Consistency Models

Authors: Yang Song, Prafulla Dhariwal, Mark Chen, Ilya Sutskever

ICML 2023 | Conference PDF | Archive PDF | Plain Text | LLM Run Details

Reproducibility Variable Result LLM Response
Research Type Experimental Through extensive experiments, we demonstrate that they outperform existing distillation techniques for diffusion models in one- and few-step sampling, achieving the new state-of-the-art FID of 3.55 on CIFAR-10 and 6.20 on ImageNet 64x64 for one-step generation.

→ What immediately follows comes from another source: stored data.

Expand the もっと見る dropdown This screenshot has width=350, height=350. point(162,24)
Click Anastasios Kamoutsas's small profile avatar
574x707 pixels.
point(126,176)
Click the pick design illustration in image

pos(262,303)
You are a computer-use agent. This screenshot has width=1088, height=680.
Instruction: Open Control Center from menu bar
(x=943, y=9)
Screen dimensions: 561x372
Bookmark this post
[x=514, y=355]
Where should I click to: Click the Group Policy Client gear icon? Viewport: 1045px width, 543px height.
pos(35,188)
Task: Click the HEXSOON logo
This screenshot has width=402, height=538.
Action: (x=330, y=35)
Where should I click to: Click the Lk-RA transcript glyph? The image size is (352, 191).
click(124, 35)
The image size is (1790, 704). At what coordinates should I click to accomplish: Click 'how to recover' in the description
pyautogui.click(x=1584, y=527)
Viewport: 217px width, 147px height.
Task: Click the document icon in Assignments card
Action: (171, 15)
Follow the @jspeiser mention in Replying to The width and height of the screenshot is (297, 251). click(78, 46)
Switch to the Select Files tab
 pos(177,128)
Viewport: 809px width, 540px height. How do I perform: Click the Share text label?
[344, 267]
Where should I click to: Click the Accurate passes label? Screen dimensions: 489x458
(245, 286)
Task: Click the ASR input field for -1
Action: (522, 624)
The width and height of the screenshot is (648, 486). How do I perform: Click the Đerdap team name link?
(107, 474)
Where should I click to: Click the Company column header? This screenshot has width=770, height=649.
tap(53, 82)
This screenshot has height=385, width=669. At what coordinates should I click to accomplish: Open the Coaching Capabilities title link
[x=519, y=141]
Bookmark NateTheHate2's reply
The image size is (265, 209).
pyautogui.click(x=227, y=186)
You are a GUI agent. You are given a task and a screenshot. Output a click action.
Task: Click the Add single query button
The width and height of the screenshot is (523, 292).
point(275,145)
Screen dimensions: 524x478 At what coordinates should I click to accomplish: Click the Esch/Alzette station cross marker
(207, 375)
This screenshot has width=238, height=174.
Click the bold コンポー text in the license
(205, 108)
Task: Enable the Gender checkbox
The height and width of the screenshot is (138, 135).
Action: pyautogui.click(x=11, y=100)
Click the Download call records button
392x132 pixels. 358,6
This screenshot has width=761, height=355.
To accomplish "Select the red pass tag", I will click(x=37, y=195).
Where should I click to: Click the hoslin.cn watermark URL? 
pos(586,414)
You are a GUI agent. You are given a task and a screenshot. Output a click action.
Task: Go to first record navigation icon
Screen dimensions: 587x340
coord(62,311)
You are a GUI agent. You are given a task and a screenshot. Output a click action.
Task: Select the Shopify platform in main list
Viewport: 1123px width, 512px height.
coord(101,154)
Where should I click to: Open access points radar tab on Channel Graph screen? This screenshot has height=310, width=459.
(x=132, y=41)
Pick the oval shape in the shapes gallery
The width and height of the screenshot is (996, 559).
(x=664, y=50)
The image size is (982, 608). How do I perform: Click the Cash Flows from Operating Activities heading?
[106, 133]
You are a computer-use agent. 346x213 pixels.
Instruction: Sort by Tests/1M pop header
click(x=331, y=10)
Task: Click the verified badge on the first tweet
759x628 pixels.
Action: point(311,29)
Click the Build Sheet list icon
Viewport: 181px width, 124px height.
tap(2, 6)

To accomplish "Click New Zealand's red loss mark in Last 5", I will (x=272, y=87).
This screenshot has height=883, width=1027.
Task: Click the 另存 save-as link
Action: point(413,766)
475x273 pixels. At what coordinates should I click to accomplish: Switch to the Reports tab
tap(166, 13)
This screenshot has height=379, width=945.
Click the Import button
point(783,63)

When trained in isolation, consistency models become a new family of generative models that can outperform existing one-step, non-adversarial generative models on standard benchmarks such as CIFAR-10, ImageNet 64x64 and LSUN 256x256.
Researcher Affiliation Industry 1Open AI, San Francisco, CA 94110, USA. Correspondence to: Yang Song <songyang@openai.com>.
Pseudocode Yes Algorithm 1 Multistep Consistency Sampling, Algorithm 2 Consistency Distillation (CD), Algorithm 3 Consistency Training (CT).
Open Source Code No The paper does not include an unambiguous statement or link indicating that the source code for the described methodology is publicly available.
Open Datasets Yes We employ consistency distillation and consistency training to learn consistency models on real image datasets, including CIFAR-10 (Krizhevsky et al., 2009), ImageNet 64x64 (Deng et al., 2009), LSUN Bedroom 256x256, and LSUN Cat 256x256 (Yu et al., 2015).
Dataset Splits No The paper references standard datasets like CIFAR-10, ImageNet, and LSUN, which have predefined splits, but does not explicitly state the training, validation, or test dataset splits (e.g., percentages or sample counts) within the paper itself.
Hardware Specification Yes We trained all models on a cluster of Nvidia A100 GPUs.
Software Dependencies No The paper mentions 'Rectified Adam optimizer' but does not provide specific version numbers for software components like programming languages (e.g., Python), deep learning frameworks (e.g., PyTorch, TensorFlow), or CUDA libraries.
Experiment Setup Yes Table 3: Hyperparameters used for training CD and CT models, which includes Learning rate, Batch size, ODE solver, EMA decay rate, Training iterations, Mixed-Precision (FP16), Dropout probability, and Number of GPUs.